How could the Church, the Protestant Church, whose very name was born from protest against a power-hungry religious system, literally become an anti-christ, power-hungry religious system?

One of my favorite movie quotes is from Signs, “People break down into two groups….what kind of person are you? Are you the kind that sees signs, that sees miracles? Or do you believe that people just get lucky? Or, look at the question this way: Is it possible that there are no coincidences?”

I don’t think 2020 was a coincidence. I think those of us who have been sitting in pews for most of our lives needed a wake-up call. So while we were forced to sit at home, we were delivered a lot to look at. A lot to think about. Sure, we all know that is hard to walk the line. People make mistakes. We know that religious institutions have abused others in the name of Jesus. We let it slide. We put the money in the basket and came back every week. It was the other denominations. Right?

Wrong. We have to wake up. Denominations are factions and religions are controlling. Religions make money for some, take it from others. Religions include some, exclude others. Religions build agendas, build buildings and build budgets. And Religions need people. And humans throughout history have been all too susceptible to them. And God damn it, here we are again in 2021.

Jesus warned us. Jesus was anti-religion. Period. And now he is one.

So where do we go from here? Just like a line was drawn for the Church in 2020, I think another line has been drawn for us that filled their pews. We have to take a stand. We can’t go back and pretend 2020 never happened. Just like the Church had its moment to shine. We now have ours. We can’t let this pass. We can’t just go back to giving our time, our money and our faith to a system that failed to stand for truth when it had the ultimate chance. And in many real cases, stood against it. Wouldn’t that not only betray his mission, but Christ himself? There has to be consequences right?

Can we go back to figuratively (and some of us literally) sitting down in the pews with those who carried the name of Jesus on flags as they stormed the capitol, causing actual death and destruction? Or building walls instead of bridges? Or excluding any human being based on literally any classification at all?

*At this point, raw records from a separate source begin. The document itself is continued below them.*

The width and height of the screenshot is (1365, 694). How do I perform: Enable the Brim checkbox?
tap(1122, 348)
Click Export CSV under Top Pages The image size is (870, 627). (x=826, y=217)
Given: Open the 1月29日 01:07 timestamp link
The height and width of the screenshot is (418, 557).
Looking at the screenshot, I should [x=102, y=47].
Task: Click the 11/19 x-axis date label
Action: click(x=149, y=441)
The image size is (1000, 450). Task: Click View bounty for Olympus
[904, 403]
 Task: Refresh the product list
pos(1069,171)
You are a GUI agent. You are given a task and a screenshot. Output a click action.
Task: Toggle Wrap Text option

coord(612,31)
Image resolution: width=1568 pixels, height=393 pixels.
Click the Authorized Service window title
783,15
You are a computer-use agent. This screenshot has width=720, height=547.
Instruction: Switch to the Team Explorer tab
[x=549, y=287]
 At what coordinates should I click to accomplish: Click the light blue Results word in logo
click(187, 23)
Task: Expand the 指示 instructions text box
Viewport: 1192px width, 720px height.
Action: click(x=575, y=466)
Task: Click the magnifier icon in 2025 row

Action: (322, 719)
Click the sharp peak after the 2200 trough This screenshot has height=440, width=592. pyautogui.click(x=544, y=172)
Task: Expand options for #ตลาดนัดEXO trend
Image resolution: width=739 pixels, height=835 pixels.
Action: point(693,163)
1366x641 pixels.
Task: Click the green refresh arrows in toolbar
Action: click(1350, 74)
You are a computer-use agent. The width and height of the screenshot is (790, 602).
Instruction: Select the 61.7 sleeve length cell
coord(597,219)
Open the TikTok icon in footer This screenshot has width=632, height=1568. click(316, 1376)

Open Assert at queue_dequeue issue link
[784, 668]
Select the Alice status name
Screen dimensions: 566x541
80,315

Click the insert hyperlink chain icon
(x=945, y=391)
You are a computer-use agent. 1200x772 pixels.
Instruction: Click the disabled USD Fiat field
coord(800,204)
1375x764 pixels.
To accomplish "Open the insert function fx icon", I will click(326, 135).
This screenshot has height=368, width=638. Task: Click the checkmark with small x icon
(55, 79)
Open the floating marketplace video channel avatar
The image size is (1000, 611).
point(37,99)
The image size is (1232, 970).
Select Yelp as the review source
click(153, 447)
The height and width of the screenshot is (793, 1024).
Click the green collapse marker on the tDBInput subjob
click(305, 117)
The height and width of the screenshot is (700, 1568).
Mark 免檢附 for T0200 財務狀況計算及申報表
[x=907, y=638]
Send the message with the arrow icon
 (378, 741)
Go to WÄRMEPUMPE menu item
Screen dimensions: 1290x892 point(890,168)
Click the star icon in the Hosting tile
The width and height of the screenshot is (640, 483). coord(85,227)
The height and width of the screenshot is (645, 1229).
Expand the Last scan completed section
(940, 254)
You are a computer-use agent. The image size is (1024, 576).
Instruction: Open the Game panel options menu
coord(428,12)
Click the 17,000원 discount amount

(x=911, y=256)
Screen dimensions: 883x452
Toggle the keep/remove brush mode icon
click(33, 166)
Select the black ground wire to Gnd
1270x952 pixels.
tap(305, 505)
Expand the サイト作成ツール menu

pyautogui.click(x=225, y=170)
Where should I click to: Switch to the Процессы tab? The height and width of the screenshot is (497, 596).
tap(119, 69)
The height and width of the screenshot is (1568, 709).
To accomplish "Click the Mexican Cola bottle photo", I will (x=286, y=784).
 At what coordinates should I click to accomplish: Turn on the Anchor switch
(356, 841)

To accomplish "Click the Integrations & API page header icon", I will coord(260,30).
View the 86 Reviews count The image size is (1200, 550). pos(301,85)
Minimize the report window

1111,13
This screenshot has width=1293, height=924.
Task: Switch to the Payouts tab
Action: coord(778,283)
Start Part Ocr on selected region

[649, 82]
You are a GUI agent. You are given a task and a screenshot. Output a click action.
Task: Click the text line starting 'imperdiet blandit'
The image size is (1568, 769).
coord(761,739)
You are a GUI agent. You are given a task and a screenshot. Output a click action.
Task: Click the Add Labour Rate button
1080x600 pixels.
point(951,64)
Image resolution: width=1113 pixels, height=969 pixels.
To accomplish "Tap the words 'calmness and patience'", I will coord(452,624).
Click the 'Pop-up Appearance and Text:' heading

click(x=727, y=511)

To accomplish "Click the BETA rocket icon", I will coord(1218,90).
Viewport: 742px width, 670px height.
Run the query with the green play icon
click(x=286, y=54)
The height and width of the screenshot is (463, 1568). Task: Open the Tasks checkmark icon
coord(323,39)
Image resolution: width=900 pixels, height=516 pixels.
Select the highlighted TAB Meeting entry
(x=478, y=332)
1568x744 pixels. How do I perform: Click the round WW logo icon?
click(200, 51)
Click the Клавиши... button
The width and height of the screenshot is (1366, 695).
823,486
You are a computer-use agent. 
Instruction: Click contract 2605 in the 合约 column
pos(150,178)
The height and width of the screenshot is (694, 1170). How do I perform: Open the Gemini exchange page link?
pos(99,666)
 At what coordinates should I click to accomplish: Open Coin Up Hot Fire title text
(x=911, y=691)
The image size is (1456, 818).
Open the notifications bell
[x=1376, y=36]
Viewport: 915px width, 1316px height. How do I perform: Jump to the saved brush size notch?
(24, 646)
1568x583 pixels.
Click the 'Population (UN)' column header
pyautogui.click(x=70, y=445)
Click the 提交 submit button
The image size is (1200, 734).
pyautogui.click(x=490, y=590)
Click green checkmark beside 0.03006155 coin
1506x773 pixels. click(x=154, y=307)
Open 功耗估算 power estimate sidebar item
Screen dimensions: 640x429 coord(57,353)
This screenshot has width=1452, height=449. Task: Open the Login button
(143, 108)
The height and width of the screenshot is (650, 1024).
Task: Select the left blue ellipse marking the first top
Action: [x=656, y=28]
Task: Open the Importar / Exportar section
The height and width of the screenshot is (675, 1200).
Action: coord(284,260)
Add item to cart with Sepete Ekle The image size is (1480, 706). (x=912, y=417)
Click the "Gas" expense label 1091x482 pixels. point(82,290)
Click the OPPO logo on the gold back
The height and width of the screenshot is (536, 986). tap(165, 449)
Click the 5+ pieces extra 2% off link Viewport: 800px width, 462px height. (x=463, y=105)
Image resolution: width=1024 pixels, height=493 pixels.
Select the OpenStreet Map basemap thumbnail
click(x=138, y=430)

Jesus made ZERO exceptions and classifications when he said love your neighbor as yourself.

I don’t know exactly where to go next, but I do know who I’m going to follow. And that is Jesus. And just like he told his first followers, it’s not going to be easy. And they still threw down their nets and followed him anyway; and they didn’t go to church.

As a parent, I’ve always been driven by three things. Make sure my kids leave my nest with a healthy body, healthy mind and healthy soul. I believe that with all of my heart and that’s still my parental mission, even though I haven’t been perfect in fulfilling it. For over 20 years I’ve used the Church as a tool to give my kids a healthy soul. But kids see clearly. Jesus said it himself. And kids saw 2020. Kids see who flies Jesus flags and uses his name to sell pillows and lies with the symbol of his death. And it’s not pretty. How can a Church hate people? How can a Church exclude people? How can the Church support a demagogue? How can Christians so easily shift their faith from the Christ to a letter of the alphabet?

After 47 years, and my first year of not spending Sunday mornings in the pew, I’m not going back. At least not for now.

And that’s fine for me. I know the mission. I know what Jesus came for. I can see beyond the corrupt machine that stole his name and find a path forward. But what about my kids? What about their healthy body, mind and souls? Can they know the real Jesus and find a path forward, if his message has been co-opted by the very thing he came to take down?

All I know to do is follow Jesus’ lead and not be dismayed, he trained us for this. Joe Strummer rocked the Casbah and Jesus rocked the Pharisees. And he did it with one simple command. Love your neighbor as yourself.

So I’m taking a cue from that violent phrase of my youth and tweaking a four-letter word and a pronoun.

Love ’em all and let God sort us out.

That’s what I’m gonna tell my kids.

L-O-V-E, because that’s what He told us to do. And “us” not “them,” because we are all in this together. Every single one of us.